Janko (1990:330) asserts that the technical obstacles to the writing down of the Iliad and the Odyssey in the late eighth century have been “much exaggerated.” He notes that the alphabet had been derived from the Phoenicians no later than 775 BC (which precedes by about half a century his date for the Iliad); he declares that writing materials were available, with the sole support of Herodotos 5.58; [39] and he suggests that contact with the Near East, where written epics (he claims) circulated widely, might have prompted a similar feat among the Greeks. The first two matters are best taken up individually, and I will do so below. For now, I simply note, first, that the date of the derivation of the alphabet, while an obvious terminus post quem, is not the primary concern. Of greater interest is why the alphabet might have been created and to what uses it might have been put at such an early stage. [40] Second, that, even if Herodotos can be made to imply the currency and ready availability of leather for writing, it is very unlikely that the Greeks would have used this expensive substrate for the almost certainly commercial purposes for which the alphabet was invented. [41] This suggests that at the earliest stages of alphabetic adoption, users would have not resorted to the use of leather. But that is the same early stage at which the poems are supposed to have been written down. That hardly recommends leather for transcripts of epic performances, to say nothing of the substantial amounts of substrate required for the thousands of lines in the poems as we know them. But if we resort to the more reasonable conjecture of the use of papyri, plausibility is on the side of papyri not being available to the Greeks at this early stage. [42]

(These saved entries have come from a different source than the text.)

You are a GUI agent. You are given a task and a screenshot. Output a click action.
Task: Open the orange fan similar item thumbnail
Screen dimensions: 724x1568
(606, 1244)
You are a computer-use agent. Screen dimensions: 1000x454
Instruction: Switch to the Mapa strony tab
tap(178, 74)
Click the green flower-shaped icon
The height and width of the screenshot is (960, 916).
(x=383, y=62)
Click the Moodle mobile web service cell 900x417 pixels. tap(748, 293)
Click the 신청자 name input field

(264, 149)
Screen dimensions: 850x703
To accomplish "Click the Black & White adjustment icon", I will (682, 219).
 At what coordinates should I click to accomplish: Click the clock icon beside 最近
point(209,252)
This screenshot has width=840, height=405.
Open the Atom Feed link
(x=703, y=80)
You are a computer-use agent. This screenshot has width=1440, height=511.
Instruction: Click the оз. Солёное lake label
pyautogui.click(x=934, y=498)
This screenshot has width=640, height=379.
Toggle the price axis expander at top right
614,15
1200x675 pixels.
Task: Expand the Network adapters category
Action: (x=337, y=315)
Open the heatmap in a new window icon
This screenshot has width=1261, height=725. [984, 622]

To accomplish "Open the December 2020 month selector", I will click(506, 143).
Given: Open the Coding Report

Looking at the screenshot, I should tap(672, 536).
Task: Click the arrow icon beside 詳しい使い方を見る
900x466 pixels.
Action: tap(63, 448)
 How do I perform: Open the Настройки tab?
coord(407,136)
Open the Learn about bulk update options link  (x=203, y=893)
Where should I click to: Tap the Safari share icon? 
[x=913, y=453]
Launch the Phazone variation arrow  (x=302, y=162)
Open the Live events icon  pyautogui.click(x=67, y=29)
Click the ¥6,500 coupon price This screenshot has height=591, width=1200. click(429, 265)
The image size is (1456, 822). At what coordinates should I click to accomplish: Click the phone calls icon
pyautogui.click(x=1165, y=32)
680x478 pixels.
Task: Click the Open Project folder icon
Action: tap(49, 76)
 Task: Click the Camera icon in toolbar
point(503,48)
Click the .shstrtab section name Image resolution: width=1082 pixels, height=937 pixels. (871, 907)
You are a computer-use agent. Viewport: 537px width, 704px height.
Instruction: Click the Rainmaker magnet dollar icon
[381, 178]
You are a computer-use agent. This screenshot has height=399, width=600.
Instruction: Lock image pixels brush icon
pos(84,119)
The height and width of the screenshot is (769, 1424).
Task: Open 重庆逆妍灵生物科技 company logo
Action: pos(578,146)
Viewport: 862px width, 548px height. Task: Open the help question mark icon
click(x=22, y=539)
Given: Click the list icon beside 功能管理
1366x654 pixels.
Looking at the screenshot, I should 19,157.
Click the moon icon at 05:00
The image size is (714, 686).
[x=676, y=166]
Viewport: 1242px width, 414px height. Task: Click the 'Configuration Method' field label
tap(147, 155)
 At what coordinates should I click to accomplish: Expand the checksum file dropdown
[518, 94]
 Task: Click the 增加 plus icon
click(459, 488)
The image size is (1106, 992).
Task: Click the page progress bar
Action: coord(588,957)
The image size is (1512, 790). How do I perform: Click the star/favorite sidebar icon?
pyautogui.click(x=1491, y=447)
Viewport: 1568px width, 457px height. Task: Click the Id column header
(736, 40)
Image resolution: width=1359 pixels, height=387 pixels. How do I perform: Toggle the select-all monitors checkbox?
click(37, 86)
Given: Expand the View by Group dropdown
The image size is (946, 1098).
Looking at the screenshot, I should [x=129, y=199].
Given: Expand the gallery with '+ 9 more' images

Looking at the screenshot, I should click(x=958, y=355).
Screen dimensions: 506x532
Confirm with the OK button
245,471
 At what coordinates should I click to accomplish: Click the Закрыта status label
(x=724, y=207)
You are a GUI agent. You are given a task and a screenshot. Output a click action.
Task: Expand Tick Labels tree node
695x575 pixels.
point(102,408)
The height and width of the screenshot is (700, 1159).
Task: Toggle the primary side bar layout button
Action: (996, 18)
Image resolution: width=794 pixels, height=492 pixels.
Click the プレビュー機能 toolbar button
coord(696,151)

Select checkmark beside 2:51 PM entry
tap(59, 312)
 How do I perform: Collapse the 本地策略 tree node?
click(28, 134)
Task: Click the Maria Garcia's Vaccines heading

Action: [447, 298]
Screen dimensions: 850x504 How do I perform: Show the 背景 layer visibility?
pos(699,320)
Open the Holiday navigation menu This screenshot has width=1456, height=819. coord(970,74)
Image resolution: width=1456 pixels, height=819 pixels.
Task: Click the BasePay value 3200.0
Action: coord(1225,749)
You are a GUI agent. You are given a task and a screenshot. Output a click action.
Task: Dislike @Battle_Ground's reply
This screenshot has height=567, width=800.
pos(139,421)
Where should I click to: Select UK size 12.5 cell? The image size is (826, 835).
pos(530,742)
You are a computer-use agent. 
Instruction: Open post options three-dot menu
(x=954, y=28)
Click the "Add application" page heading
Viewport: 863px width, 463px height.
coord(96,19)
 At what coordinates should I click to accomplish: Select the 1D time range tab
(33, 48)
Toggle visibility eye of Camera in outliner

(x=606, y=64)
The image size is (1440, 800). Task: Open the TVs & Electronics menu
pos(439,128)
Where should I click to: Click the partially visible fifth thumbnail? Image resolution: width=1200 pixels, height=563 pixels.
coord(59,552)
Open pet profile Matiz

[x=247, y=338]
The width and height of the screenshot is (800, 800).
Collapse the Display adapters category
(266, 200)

1.4 Written Epics from the Near East

Janko’s third argument, that written epics circulated widely in the Near East, needs further qualification. When the particular nature of this written record and the social circles of its diffusion are understood, this argument loses much of its force. [43] I can best make my point by restricting the argument to one of the NE epics that received the widest diffusion, the epic of Gilgamesh. [44] What follows is heavily indebted to George 2003, the most recent authoritative editor of the epic, and all page references are to this work unless otherwise stated. We must bear in mind, however, that the centralized administration typical of NE rulers, with its extensive archives and a professional class of scribes, marks an immediate and important departure from the setting of Dark-Age and archaic Greece. Actions and developments that are readily intelligible in a court setting that values written literacy highly cannot, without justification, be assumed to apply to Greek Dark-Age and early-archaic centers of power. Another factor that makes NE epics a parallel of doubtful applicability is the unlikelihood that the Greeks would have been directly exposed to Mesopotamian culture. NE literary and cultural practices mediated by the civilizations of the Levant would seem of higher relevance. A final fact of stark difference: even so long a poem as the standard version of Gilgamesh did not have more than about three thousand lines; [45] compare that to the almost 15,700 of our Iliad and over 12,100 of our Odyssey! The combination of a significantly smaller poem and a social class dedicated to writing and archiving makes the recording of Gilgamesh and its written transmission a diachronic development of NE culture, not (as would be the corresponding writing of Homeric poetry at the alleged time) a historical accident, impossible to rule out but of extreme improbability.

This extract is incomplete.